Task requirements:
For the data below, report how many lines include the word "folder", and write nothing else.

Material for this task section start

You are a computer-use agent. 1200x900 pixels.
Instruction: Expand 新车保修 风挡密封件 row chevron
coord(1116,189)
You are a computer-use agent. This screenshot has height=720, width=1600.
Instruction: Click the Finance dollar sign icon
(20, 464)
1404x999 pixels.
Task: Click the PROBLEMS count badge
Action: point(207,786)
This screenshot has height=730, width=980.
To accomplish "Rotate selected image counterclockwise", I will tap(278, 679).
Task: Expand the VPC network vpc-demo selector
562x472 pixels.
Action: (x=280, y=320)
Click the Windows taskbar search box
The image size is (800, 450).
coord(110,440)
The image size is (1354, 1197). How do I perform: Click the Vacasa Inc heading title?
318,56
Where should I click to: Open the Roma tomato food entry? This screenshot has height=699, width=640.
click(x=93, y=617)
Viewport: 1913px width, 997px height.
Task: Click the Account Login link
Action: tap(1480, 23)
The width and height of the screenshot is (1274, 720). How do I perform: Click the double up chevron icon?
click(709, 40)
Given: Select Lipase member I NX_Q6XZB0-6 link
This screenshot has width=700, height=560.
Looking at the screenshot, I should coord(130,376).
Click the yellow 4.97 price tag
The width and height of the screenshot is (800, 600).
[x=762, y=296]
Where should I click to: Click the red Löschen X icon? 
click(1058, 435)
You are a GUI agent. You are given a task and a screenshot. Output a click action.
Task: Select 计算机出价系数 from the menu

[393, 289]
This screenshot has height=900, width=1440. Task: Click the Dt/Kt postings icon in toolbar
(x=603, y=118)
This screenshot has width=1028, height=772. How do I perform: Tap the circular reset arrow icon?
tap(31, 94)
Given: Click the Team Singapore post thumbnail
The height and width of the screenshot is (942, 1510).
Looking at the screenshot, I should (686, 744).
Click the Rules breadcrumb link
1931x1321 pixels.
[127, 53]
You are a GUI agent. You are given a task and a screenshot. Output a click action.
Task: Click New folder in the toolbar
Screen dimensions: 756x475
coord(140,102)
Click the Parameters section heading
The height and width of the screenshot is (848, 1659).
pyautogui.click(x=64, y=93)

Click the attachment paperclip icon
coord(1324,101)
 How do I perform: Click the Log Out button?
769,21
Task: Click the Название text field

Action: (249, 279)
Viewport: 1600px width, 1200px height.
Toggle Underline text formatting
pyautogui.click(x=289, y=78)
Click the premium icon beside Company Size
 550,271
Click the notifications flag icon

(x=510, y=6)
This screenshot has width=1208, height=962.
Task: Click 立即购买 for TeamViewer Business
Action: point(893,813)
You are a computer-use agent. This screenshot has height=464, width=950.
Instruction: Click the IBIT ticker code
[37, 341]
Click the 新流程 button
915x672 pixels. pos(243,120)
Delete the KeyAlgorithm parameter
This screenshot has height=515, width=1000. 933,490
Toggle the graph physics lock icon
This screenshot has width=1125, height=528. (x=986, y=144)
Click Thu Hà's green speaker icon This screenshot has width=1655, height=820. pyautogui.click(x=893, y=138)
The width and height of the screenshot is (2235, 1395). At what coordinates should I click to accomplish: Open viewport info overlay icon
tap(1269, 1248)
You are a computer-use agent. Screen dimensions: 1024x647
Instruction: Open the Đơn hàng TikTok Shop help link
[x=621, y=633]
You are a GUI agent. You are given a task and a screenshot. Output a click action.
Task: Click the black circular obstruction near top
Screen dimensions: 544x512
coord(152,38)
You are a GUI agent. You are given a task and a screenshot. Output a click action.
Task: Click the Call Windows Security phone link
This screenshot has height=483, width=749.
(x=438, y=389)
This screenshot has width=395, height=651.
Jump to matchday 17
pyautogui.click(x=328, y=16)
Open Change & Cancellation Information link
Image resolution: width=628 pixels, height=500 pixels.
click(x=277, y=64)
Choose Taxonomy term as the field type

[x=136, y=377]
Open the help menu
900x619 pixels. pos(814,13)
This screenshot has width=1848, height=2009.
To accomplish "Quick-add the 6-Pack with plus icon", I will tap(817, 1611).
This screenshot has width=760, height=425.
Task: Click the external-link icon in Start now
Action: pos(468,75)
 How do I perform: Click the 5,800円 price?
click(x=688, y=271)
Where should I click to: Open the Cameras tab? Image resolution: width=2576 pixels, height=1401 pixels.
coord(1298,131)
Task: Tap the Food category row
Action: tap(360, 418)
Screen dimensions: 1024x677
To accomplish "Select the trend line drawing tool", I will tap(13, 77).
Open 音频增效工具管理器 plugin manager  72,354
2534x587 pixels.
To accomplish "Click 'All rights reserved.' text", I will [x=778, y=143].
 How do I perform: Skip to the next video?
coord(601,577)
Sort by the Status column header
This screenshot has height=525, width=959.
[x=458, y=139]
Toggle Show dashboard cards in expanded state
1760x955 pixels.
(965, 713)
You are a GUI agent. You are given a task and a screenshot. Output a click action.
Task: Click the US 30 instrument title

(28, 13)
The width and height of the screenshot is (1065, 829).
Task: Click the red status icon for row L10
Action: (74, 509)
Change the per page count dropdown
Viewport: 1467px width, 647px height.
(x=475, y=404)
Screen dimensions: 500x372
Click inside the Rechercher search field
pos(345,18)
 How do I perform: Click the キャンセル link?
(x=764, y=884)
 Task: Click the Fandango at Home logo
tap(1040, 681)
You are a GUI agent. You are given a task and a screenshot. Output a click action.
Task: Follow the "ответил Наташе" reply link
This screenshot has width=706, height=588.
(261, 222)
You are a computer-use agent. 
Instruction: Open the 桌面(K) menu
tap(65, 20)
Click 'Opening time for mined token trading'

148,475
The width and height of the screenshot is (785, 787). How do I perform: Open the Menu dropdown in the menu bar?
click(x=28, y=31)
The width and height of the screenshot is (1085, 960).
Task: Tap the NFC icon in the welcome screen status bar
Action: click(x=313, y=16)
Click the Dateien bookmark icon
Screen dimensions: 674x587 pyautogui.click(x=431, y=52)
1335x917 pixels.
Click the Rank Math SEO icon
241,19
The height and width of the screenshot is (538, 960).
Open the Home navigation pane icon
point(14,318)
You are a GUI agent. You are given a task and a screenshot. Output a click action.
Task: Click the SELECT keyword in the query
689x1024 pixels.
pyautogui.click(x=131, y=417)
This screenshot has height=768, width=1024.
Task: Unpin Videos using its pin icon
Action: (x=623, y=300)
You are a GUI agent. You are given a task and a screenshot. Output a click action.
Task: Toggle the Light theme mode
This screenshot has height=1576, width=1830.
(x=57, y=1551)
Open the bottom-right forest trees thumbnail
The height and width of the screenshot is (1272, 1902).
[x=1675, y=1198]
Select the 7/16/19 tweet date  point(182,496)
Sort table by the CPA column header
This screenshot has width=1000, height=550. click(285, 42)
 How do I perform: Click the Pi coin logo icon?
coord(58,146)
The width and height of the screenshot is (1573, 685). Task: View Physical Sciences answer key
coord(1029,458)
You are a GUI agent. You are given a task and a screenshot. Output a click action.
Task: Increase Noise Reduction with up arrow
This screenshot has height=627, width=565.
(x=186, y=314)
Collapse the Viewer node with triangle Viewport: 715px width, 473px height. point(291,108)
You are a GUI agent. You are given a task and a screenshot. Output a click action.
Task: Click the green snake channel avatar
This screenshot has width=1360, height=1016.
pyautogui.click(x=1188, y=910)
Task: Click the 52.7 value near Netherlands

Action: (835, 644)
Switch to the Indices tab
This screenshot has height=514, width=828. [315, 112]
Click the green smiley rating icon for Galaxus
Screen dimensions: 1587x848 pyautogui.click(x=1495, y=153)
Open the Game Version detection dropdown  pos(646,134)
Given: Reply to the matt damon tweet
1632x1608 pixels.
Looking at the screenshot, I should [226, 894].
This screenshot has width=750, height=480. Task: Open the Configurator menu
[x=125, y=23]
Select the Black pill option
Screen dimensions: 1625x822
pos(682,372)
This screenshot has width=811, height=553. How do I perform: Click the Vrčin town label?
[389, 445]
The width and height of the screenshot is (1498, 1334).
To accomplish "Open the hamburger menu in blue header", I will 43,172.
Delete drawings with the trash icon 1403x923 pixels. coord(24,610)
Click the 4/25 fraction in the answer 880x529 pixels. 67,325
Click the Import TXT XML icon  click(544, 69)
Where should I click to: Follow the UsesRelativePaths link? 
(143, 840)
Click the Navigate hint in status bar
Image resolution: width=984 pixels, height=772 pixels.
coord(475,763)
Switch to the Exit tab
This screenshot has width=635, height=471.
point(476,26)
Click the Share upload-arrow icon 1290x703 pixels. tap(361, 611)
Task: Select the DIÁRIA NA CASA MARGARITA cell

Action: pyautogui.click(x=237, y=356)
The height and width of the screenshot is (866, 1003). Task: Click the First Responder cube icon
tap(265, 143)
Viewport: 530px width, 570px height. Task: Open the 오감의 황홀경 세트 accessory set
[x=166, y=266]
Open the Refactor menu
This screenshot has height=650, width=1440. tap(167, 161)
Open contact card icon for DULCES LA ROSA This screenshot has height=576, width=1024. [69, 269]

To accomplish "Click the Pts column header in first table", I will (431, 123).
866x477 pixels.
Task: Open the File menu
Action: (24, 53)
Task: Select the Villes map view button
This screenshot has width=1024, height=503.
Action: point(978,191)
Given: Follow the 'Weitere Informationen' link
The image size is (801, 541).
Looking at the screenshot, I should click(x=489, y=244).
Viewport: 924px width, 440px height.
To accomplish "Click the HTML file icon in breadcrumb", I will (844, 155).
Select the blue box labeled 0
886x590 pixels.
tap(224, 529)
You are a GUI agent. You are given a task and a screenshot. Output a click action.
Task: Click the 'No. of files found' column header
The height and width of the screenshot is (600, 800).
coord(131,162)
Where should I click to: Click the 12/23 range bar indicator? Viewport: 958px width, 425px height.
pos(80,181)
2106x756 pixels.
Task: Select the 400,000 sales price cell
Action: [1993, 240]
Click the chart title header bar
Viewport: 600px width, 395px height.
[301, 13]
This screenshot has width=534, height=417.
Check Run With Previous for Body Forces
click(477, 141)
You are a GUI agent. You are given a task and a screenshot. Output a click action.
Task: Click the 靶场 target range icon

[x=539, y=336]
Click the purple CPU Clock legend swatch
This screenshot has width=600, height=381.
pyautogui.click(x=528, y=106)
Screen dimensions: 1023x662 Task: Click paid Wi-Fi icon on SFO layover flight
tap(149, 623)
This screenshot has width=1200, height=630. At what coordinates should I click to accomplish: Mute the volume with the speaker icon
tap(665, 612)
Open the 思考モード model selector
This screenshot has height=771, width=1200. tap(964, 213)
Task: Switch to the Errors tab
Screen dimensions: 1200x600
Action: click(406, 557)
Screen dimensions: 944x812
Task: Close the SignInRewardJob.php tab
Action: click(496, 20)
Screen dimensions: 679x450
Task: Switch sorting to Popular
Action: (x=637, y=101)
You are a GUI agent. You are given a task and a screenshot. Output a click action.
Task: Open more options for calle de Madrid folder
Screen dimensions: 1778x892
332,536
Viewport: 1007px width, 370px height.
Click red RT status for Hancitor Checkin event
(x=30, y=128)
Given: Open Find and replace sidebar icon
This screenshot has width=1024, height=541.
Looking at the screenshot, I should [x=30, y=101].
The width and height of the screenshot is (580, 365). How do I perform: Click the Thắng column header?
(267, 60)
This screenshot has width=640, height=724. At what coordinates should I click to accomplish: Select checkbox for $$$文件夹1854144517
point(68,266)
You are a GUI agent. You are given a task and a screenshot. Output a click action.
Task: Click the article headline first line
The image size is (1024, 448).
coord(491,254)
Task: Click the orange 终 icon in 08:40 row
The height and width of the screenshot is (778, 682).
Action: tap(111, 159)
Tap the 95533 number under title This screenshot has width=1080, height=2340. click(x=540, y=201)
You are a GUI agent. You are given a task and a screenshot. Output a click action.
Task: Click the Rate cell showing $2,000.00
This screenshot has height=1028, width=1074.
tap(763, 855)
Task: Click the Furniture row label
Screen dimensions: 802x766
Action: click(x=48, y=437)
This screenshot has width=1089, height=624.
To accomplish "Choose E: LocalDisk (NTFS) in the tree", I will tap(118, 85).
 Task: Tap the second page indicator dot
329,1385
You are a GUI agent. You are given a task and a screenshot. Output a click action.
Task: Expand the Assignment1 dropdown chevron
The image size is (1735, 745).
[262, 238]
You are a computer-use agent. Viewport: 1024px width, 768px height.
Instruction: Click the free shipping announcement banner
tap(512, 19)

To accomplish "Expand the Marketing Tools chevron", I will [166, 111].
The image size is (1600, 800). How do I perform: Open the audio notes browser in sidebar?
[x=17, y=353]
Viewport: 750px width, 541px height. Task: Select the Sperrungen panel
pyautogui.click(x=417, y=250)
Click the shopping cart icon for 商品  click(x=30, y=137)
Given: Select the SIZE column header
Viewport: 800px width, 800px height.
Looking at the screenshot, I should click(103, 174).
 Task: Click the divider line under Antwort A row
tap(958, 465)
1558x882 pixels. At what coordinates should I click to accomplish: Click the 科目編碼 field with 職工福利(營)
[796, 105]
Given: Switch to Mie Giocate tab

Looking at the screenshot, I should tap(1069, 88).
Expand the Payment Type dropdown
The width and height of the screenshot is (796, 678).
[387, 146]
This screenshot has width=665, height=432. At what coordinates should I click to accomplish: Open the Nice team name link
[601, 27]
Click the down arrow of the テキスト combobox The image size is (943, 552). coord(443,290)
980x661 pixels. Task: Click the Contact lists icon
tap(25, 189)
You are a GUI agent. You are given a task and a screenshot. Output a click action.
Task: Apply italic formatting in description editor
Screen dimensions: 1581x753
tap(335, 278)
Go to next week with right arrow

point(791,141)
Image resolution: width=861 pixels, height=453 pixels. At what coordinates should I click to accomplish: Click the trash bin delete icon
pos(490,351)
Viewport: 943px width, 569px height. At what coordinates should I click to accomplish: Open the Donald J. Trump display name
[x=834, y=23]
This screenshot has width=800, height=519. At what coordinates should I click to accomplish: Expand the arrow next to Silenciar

Material for this task section end

The answer:
2